Why & how did you end up signing with Candlelight? What sealed the deal for you?
“We actually got a lawyer to look over the contracts for the first time! Usually I’ve been the one to go through our contracts – I can decipher the legal language, but I’m hardly an expert. But Mick had ended up peripherally getting in touch with a chap who worked as a music industry lawyer for some time, and so when labels came along, Mick asked him to take a look at what they were saying. We knew we wanted a label that was a bit bigger than we’d had in the past – when you’ve worked so hard on an album, you want to be able to make the most of it. We’re not interested in being the new Dimmu Borgir, but having a label with a decent distribution and promotion network working for you means you’re that much better off in terms of getting your stuff out there and into the hands of people who want to hear it. So we ended up speaking to a few notable labels, and Candlelight was the one that made most sense. They know who and what we are, and we know they’ve got the infrastructure and ability to handle a decent sized band. It’s not a meeting of soul mates and we’re not signed to them for life, it’s just a competent label who showed a belief in the band. Hopefully things will go well and everyone will be satisfied – because then with that out of the way, we can get on with the aspects of being in a band that really matter to us.”
What are your plans after the release of the new album? Will there be more shows and even a “proper” tour this year?

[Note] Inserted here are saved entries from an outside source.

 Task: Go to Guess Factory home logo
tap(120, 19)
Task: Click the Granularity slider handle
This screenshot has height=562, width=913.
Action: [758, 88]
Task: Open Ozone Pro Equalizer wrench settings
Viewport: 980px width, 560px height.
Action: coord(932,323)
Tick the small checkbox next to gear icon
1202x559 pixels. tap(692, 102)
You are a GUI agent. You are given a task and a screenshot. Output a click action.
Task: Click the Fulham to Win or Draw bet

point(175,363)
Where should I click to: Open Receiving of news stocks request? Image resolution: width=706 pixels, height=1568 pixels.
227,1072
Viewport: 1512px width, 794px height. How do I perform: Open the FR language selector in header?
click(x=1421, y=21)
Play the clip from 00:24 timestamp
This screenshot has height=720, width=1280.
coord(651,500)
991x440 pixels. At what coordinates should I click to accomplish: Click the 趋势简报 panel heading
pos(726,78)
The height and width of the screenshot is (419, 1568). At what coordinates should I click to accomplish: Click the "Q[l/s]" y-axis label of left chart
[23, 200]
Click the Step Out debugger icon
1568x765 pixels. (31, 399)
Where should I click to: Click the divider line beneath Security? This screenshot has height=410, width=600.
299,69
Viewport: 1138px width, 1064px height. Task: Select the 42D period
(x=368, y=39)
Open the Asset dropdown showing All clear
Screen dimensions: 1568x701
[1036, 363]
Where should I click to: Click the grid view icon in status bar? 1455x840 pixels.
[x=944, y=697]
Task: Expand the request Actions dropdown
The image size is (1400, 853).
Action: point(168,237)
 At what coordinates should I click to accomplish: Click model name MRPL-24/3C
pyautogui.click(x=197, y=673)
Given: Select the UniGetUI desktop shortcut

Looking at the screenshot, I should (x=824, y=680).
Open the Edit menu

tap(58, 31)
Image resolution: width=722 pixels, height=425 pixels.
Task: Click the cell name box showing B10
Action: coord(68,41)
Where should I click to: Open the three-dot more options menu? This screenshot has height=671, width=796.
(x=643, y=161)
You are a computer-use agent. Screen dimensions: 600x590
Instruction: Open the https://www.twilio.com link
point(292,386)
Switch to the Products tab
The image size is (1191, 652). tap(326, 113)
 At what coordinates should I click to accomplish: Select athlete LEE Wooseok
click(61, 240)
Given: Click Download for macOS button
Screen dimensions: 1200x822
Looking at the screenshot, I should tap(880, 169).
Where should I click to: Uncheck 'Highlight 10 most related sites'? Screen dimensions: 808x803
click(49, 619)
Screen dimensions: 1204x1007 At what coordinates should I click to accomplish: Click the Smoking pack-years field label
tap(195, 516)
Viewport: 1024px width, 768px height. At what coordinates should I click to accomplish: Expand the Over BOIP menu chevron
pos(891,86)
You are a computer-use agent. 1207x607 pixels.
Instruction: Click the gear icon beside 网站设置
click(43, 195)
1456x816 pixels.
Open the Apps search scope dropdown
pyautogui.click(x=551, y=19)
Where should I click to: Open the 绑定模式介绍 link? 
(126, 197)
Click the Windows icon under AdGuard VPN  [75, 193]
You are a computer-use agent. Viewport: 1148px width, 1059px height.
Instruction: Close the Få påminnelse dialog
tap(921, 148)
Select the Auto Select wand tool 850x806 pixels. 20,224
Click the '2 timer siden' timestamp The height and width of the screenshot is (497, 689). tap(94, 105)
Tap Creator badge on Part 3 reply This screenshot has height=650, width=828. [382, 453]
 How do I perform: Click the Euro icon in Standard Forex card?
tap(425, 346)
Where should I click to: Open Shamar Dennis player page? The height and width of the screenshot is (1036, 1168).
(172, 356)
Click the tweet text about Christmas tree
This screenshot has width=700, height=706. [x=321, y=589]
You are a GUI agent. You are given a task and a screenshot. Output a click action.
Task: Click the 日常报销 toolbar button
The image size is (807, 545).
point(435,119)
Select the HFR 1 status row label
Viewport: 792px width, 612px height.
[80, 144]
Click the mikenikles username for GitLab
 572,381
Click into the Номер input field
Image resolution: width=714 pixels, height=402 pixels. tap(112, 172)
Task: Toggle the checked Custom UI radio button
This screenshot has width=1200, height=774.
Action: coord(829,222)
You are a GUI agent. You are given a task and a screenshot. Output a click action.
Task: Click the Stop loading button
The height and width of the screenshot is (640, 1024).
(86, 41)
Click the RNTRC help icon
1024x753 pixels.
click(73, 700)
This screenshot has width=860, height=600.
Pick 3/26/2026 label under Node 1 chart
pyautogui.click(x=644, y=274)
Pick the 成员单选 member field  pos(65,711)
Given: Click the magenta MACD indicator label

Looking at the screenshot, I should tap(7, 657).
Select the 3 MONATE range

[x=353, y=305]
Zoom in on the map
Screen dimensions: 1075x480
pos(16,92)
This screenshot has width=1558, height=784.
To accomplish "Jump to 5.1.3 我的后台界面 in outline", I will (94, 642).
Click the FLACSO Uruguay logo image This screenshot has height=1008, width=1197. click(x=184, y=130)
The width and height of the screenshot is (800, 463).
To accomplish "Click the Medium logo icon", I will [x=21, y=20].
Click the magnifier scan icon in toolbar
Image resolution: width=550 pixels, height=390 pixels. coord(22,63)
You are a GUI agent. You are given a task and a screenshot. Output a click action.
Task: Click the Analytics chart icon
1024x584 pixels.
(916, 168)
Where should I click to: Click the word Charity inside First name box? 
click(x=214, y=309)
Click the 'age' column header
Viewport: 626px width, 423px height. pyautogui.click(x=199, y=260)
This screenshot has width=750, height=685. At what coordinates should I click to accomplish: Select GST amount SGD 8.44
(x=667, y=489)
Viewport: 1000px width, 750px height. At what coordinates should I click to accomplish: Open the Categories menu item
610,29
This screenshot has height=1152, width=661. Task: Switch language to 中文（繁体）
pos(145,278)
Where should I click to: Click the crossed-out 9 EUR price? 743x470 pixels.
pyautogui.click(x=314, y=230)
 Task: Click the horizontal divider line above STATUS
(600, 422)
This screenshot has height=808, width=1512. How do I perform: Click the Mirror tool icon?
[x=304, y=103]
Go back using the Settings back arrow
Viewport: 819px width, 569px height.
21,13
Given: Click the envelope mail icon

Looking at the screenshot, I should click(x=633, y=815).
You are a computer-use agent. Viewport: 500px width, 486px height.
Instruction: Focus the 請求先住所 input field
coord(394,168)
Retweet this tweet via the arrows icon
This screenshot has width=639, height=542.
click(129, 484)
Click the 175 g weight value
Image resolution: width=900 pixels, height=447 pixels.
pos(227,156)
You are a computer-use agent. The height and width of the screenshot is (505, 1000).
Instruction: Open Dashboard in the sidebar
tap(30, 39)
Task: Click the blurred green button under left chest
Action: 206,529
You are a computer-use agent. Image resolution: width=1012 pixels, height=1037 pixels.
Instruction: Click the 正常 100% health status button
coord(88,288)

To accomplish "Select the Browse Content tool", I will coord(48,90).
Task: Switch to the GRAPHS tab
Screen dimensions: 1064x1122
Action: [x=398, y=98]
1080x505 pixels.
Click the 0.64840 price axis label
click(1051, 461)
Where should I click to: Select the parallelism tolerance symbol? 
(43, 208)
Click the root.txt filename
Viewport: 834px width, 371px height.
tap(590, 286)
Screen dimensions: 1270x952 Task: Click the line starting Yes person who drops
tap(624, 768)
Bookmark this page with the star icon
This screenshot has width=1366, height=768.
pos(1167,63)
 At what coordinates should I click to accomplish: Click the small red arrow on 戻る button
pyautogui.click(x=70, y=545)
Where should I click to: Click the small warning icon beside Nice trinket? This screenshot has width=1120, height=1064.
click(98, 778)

“It’s early days at the moment – as of now there’s still over two months before the album’s released, and we’ve been working towards that more than thinking about what happens next. We’ve got a few shows lined up, and there will be more added to the list as we re-surface in the collective consciousness of promoters. There are a couple of festivals in mainland Europe, a domestic show or two, and a “proper”-ish tour of America has been discussed. Society’s got around three and a half years left, so we may as well try to achieve something with what little time we have!”